Aspects of Power and Authority in the Middle Ages

2007
Aspects of Power and Authority in the Middle Ages
Title Aspects of Power and Authority in the Middle Ages PDF eBook
Author Brenda Bolton
Publisher Brepols Publishers
Pages 376
Release 2007
Genre History
ISBN

Concepts of power and authority and the relationship between them were fundamental to many aspects of medieval society. The essays in this collection present a series of case studies that range widely, both chronologically and geographically, from Lombard Italy to early-modern Iberia and from Anglo-Saxon, Norman, and later-medieval England to twelfth-century France and the lands beyond the Elbe in the conversion period. While some papers deal with traditional royal, princely and ecclesiastical authority, they do so in new ways. Others examine groups and aspects less obviously connected to power and authority, such as the networks of influence centring on royal women or powerful ecclesiastics, the power relationships revealed in Anglo-Saxon and Old-Norse literature or the influence that might be exercised by needy crusaders, by Jews with the ability to advance loans or by parish priests on the basis of their local connections. An important section discusses the power of the written word, whether papal bulls, collections of miracle stories, or the documents produced in lawsuits. The papers in this volume demonstrate the variety and multiplicity of both power and authority and the many ways by which individuals exercised influence and exerted a claim to be heard and respected.

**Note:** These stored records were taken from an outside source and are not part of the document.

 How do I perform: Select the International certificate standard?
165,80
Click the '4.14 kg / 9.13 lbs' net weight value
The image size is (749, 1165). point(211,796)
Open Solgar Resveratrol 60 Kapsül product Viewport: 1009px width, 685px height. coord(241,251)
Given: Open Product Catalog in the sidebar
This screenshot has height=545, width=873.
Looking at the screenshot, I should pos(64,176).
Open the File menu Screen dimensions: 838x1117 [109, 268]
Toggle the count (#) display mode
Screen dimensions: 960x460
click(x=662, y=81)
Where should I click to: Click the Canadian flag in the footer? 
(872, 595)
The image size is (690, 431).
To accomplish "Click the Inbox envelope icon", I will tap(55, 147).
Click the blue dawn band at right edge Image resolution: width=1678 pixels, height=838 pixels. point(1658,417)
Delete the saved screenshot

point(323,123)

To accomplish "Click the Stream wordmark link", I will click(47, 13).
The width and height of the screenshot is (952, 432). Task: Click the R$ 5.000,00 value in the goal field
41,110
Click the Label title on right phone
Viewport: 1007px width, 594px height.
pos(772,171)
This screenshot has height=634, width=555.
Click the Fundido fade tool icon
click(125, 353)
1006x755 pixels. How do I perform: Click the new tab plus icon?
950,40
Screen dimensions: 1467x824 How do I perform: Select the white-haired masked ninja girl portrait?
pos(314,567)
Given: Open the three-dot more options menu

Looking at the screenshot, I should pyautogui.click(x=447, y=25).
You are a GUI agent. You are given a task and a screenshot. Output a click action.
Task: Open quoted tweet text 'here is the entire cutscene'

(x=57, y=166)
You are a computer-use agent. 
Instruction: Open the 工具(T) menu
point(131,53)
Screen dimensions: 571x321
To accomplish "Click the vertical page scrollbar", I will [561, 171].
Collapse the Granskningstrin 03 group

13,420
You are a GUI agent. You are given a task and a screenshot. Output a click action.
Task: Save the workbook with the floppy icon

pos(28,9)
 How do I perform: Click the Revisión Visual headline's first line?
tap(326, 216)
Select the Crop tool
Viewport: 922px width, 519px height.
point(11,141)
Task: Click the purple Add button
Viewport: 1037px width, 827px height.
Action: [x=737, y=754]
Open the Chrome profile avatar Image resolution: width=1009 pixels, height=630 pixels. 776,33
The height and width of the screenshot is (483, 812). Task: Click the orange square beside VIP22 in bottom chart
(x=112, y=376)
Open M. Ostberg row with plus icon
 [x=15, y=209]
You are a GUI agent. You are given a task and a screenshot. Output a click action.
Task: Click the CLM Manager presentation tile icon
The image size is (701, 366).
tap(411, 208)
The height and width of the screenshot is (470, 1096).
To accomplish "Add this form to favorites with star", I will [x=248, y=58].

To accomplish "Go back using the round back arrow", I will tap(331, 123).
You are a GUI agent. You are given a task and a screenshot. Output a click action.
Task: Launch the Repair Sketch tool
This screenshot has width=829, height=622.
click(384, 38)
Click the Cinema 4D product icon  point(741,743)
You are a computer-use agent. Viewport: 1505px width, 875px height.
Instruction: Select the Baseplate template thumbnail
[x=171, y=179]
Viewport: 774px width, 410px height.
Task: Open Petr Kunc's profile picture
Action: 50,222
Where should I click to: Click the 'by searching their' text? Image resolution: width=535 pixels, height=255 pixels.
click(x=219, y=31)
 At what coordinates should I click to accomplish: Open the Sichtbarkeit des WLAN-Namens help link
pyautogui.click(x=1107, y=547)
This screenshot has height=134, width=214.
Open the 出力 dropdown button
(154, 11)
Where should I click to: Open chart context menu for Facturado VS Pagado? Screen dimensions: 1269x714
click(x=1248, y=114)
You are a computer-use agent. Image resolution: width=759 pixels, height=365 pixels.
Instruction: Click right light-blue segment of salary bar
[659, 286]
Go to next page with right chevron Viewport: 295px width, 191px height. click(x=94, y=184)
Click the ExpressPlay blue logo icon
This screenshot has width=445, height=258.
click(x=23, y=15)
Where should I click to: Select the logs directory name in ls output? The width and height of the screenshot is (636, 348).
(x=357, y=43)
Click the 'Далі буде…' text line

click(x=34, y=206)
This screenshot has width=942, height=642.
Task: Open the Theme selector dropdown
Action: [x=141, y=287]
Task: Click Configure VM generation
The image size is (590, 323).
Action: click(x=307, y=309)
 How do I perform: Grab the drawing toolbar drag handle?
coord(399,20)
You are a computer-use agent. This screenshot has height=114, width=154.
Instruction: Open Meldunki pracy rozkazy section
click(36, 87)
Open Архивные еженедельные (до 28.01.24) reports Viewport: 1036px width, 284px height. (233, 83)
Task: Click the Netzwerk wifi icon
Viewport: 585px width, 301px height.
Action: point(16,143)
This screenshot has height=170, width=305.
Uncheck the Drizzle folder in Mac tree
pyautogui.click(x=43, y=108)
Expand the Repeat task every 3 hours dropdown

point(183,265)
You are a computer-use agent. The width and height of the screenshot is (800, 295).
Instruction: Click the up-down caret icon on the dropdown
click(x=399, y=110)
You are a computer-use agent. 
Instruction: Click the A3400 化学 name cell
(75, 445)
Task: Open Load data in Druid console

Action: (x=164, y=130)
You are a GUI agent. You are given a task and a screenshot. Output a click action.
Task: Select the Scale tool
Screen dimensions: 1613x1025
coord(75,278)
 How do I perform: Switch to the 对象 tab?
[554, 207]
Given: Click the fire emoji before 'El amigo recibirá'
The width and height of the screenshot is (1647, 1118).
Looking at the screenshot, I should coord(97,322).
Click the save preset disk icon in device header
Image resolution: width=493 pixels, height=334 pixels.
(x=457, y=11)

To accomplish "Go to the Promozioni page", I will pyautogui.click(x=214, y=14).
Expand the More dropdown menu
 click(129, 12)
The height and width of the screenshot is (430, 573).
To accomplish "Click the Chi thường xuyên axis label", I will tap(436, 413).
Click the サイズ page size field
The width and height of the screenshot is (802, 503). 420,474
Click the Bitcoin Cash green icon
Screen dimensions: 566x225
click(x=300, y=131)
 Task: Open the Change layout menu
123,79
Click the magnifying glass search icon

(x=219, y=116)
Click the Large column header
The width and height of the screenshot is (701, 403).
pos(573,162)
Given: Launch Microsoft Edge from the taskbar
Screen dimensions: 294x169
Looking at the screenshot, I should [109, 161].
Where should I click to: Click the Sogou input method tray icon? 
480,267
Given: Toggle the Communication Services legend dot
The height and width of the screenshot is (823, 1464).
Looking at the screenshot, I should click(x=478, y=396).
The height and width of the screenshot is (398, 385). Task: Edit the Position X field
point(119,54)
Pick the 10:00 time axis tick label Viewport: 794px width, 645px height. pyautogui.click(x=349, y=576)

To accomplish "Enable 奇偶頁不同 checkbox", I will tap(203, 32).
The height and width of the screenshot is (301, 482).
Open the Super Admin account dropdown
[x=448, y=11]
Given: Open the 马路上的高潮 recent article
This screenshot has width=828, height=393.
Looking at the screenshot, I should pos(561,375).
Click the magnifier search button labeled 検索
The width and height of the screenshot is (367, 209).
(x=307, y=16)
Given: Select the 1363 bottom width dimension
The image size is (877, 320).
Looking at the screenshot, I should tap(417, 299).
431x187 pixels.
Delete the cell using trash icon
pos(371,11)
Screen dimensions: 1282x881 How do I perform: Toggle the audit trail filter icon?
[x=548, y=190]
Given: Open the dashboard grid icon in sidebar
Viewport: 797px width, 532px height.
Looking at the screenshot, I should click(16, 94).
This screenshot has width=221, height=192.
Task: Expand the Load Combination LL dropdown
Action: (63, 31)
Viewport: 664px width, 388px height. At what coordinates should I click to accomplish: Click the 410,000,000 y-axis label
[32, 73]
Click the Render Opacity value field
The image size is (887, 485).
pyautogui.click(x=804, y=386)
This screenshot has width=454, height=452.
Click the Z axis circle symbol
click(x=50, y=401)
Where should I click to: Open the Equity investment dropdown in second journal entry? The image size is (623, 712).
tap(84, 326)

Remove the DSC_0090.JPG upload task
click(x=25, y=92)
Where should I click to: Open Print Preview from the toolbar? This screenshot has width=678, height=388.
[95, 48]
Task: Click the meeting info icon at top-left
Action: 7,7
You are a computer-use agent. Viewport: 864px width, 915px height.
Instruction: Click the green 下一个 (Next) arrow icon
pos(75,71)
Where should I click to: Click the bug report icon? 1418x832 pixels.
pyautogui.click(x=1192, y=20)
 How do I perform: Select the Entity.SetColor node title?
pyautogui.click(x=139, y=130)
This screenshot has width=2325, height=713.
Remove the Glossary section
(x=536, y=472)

Women and Power in the Middle Ages

1988
Women and Power in the Middle Ages
Title Women and Power in the Middle Ages PDF eBook
Author Mary Erler
Publisher University of Georgia Press
Pages 293
Release 1988
Genre History
ISBN 0820323810

Power in medieval society has traditionally been ascribed to figures of public authority--violent knights and conflicting sovereigns who altered the surface of civic life through the exercise of law and force. The wives and consorts of these powerful men have generally been viewed as decorative attendants, while common women were presumed to have had no power or consequence. Reassessing the conventional definition of power that has shaped such portrayals, Women and Power in the Middle Ages reveals the varied manifestations of female power in the medieval household and community--from the cultural power wielded by the wives of Venetian patriarchs to the economic power of English peasant women and the religious power of female saints. Among the specific topics addresses are Griselda's manipulation of silence as power in Chaucer's "The Clerk's Tale"; the extensive networks of influence devised by Lady Honor Lisle; and the role of medieval women book owners as arbiters of lay piety and ambassadors of culture. In every case, the essays seek to transcend simple polarities of public and private, male and female, in order to provide a more realistic analysis of the workings of power in feudal society.